Study text below:
Creative Commons and Webcomics by T Campbell

Traditional copyright faces webcomics with an uncomfortable choice. Its restrictions, properly enforced, would mean a virtual end to crossovers and homages, fan art, fan fiction, and many other staples that make the webcomic a more entertaining creation and foster artistic growth.

A total lack of copyright, however, leaves unscrupulous readers free to “bootleg” subscription sites, program tools to deprive comics of advertising revenue, and even profit from others’ labor without permission.

The Creative Commons license presents a possible solution. It lets copyright holders to grant some of their rights to the public while retaining others, through a variety of licensing and contract schemes, which may include dedication to the public domain or open content licensing terms.

Answering a few of our copyright questions are some well-known names associated with Creative Commons, and a cartoonist who’s well-versed in technological issues.

  • Lawrence Lessig is chairman of the Creative Commons project, a Professor of Law at Stanford Law School and founder of the school's Center for Internet and Society. He has also taught at Harvard, Chicago and Berlin and represented web site operator Eric Eldred in the ground-breaking case Eldred v. Ashcroft, a challenge to the 1998 Sonny Bono Copyright Term Extension Act.
  • Neeru Paharia is Assistant Director of Creative Commons and was instrumental in creating its "copyright comics" section, which explains the hows and whys of Creative Commons and is released under a Creative Commons license.
  • Mia Garlick is the new General Counsel for Creative Commons.
  • JD Frazer is the creator of UserFriendly, one of the first online strips to gather a truly massive following. His comic, about tech life and work, has featured many references to free software and the open source movement, yet he's had to defend his own IP and copyright from those who'd be a little too free with them.
  • Finally, Cory Doctorow, widely hailed as one of the greatest SF authors of the 21st century, has written extensively on copyright issues and released novels under different versions of the Creative Commons license. He is outreach coordinator for the Electronic Frontier Foundation.
End of Study text.
* Work to complete:
(a) Name every person the article on Creative Commons and webcomics introduces in its bulleted list as answering copyright questions.
(b) Carry on the article on Creative Commons and webcomics, starting after its final sentence about Cory Doctorow.
The lines that follow come from a separate source and have no connection to the article on Creative Commons and webcomics.
Data under study below:
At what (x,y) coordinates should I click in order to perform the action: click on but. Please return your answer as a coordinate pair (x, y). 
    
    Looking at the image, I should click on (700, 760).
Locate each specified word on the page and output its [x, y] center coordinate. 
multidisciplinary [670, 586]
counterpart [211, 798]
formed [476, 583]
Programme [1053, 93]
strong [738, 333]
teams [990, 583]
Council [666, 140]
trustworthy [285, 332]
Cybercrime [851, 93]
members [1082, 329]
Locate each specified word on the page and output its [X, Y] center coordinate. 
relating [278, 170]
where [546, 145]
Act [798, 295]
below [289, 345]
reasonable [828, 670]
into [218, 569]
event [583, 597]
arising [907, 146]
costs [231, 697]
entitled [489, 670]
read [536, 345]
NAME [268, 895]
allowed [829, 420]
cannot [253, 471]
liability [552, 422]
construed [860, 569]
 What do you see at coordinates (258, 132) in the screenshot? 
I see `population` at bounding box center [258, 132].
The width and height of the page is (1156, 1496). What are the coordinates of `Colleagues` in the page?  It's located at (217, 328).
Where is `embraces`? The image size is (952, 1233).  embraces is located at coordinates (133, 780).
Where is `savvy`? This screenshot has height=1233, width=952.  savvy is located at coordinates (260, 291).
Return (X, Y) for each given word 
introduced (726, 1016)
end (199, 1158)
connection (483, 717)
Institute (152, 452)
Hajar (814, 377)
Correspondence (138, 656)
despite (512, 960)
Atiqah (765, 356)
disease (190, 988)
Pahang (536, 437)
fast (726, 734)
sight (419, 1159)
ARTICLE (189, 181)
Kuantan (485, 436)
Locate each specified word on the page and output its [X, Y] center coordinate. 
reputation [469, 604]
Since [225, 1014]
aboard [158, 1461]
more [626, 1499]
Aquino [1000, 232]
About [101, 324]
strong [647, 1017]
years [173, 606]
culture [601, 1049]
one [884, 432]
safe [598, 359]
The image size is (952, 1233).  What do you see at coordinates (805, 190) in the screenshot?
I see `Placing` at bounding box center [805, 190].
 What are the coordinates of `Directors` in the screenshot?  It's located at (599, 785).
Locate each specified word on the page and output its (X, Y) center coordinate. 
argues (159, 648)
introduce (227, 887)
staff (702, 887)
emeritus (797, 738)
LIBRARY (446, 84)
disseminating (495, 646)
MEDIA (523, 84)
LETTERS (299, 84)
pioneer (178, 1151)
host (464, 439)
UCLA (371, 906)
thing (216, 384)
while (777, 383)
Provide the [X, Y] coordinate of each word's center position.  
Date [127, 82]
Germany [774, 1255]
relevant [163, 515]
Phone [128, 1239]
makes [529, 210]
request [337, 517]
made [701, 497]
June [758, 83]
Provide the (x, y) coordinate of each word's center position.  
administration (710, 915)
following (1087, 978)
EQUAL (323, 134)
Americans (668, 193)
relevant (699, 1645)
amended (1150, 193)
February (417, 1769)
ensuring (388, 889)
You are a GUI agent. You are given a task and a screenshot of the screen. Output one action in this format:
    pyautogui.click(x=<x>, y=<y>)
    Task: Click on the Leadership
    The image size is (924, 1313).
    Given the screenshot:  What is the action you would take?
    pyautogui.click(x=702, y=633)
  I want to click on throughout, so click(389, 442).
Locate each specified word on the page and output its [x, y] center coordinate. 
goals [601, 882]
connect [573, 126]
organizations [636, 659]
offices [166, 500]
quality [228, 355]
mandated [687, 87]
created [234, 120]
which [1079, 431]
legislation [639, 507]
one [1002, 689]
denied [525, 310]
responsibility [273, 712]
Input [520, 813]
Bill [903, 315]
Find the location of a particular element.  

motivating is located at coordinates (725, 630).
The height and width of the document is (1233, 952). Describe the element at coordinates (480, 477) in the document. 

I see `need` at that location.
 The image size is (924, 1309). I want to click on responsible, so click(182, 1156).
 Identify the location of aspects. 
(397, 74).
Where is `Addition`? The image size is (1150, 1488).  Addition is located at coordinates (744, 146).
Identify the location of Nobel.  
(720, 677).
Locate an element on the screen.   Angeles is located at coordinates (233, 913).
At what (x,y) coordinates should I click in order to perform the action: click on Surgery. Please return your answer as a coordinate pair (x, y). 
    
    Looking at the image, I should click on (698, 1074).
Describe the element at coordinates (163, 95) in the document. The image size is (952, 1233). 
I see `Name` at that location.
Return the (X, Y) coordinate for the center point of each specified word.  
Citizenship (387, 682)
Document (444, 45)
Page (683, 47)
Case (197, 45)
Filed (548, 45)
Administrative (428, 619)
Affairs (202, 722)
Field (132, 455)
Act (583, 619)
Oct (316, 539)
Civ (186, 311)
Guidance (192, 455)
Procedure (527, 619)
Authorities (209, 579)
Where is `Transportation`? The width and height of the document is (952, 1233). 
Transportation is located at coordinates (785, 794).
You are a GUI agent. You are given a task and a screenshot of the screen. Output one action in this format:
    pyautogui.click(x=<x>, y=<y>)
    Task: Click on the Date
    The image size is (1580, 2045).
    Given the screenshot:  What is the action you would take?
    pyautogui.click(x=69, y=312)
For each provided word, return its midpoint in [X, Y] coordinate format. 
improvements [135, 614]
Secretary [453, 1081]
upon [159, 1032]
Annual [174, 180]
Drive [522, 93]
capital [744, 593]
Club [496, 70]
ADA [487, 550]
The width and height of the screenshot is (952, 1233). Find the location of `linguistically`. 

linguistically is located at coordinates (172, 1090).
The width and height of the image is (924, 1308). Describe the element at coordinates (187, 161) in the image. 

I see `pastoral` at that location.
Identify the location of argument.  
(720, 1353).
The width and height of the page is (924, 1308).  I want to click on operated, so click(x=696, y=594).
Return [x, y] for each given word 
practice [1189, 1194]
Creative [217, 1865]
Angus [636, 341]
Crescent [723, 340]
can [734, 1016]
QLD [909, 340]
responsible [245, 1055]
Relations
End of Data under study.
* Results of the tasks:
(a) Lawrence Lessig, Neeru Paharia, Mia Garlick, JD Frazer, Cory Doctorow

(b)
Comixpedia: I'd like to kick things off with the question that motivated this roundtable in the first place: Which rights should online cartoonists keep for themselves, and what rights should they give back to the community?

Doctorow: Here's one: if you go into a comics shop today and buy the first perfect-bound collection of a new book, you'll get issues 1-5. Ask the shop clerk for issue 6 after you finish it, and he'll tell you that the series if up to book 8 now, and 6 and 7 are gone forever. You can wait six months and get the next collection of issues 6-10, or you can start reading the serial at book 8.

The interesting thing is that the audience for perfect-bound collections is different — and broader — than the (dwindling) market for individual comics. They shop in bookstores, not specialty stores, and if we could convert some fraction of them to comics readers, we could migrate these people to the specialty stores and prop up that core business. But it is prohibitively expensive to warehouse and distribute all the comics after their month on the shelf has expired.

Now, what would happen if every comic was downloadable from the web 30 days after it was published (e.g., the day of its "display until" date)?

Would it cannibalize any of the existing sales of comics?

I don't think so. The board-and-bag fans will not eschew the stores just because they can get a reading copy online. Maybe you'll lose the "reading copy" sales to readers who buy two copies and keep one pristine and untouched, but they're a tiny, tiny minority of comics buyers.

Would it lead to new sales of comics?

Yes. People who want to convert from bookstore-based collection-readers to monthly serial readers can fill in the gap between the current collection and the monthly by downloading it. This is the largest pool of untapped, ready-to-be-converted buyers for monthly books, and they represent a sizable potential infusion of new money into the field.

The rights question is, "How to best enable this?"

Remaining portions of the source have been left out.